3. **Watch out for Sneaky Opposites!** Now, let's look at the bottom part of the first fraction, $3-t$. It looks a lot like $t-3$, but the signs are flipped! For example, $3-5 = -2$ but $5-3 = 2$. So, $3-t$ is actually the same as $-(t-3)$. I replaced $3-t$ with $-(t-3)$.

4. **Put it All Together and Cancel!** Now my multiplication problem looks like this: $\frac{t-6}{-(t-3)} \times \frac{(t-3)(t+3)}{t-5}$.
Look closely! I see a $(t-3)$ on the bottom of the first fraction and another $(t-3)$ on the top of the second fraction.
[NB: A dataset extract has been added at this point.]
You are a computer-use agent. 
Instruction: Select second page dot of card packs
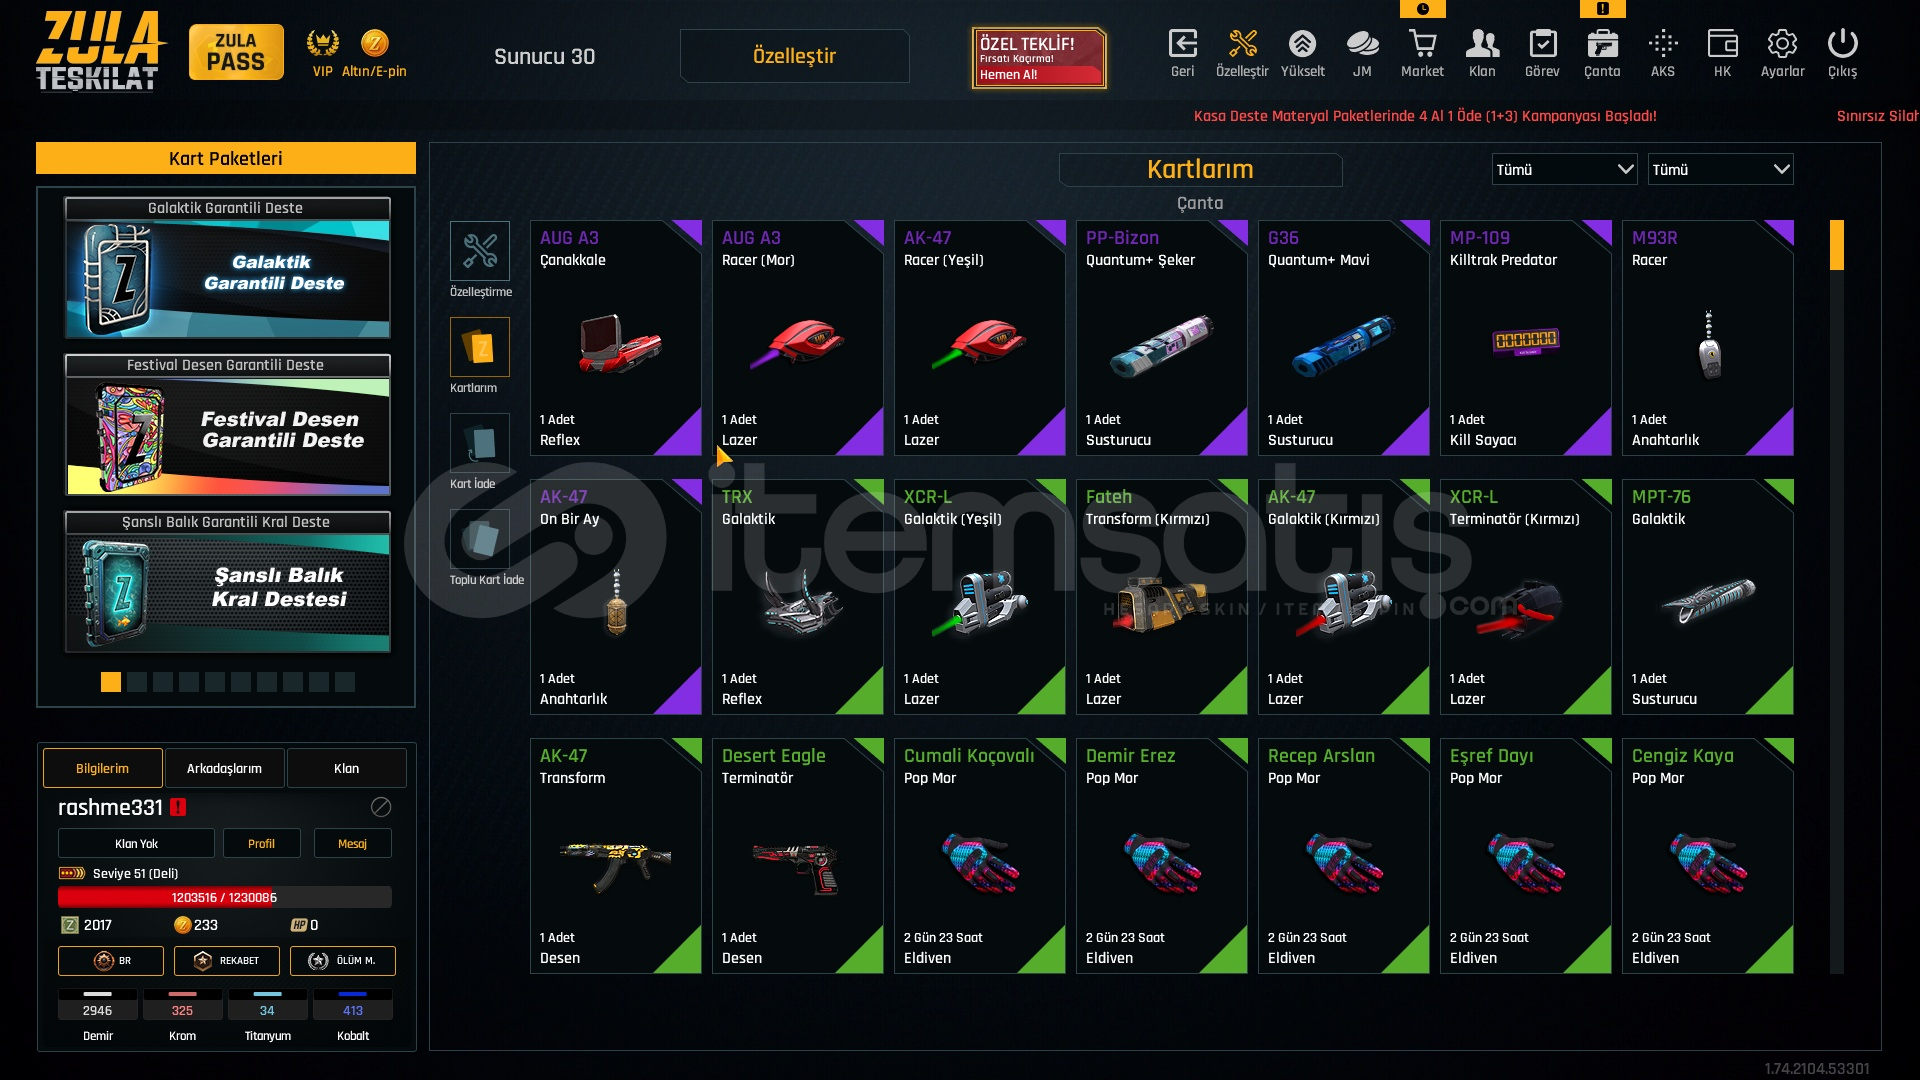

Since one is on top and one is on bottom, they can cancel each other out, just like when you cancel numbers in regular fractions!

5. **What's Left?** After canceling out the $(t-3)$ parts, I'm left with $(t-6)$ on the top, $(t+3)$ on the top, and $-(t-5)$ on the bottom. So, the answer is $\frac{(t-6)(t+3)}{-(t-5)}$. I like to put the minus sign out in front of the whole fraction to make it look neat and tidy, like this: $-(t-6)(t+3) / (t-5)$.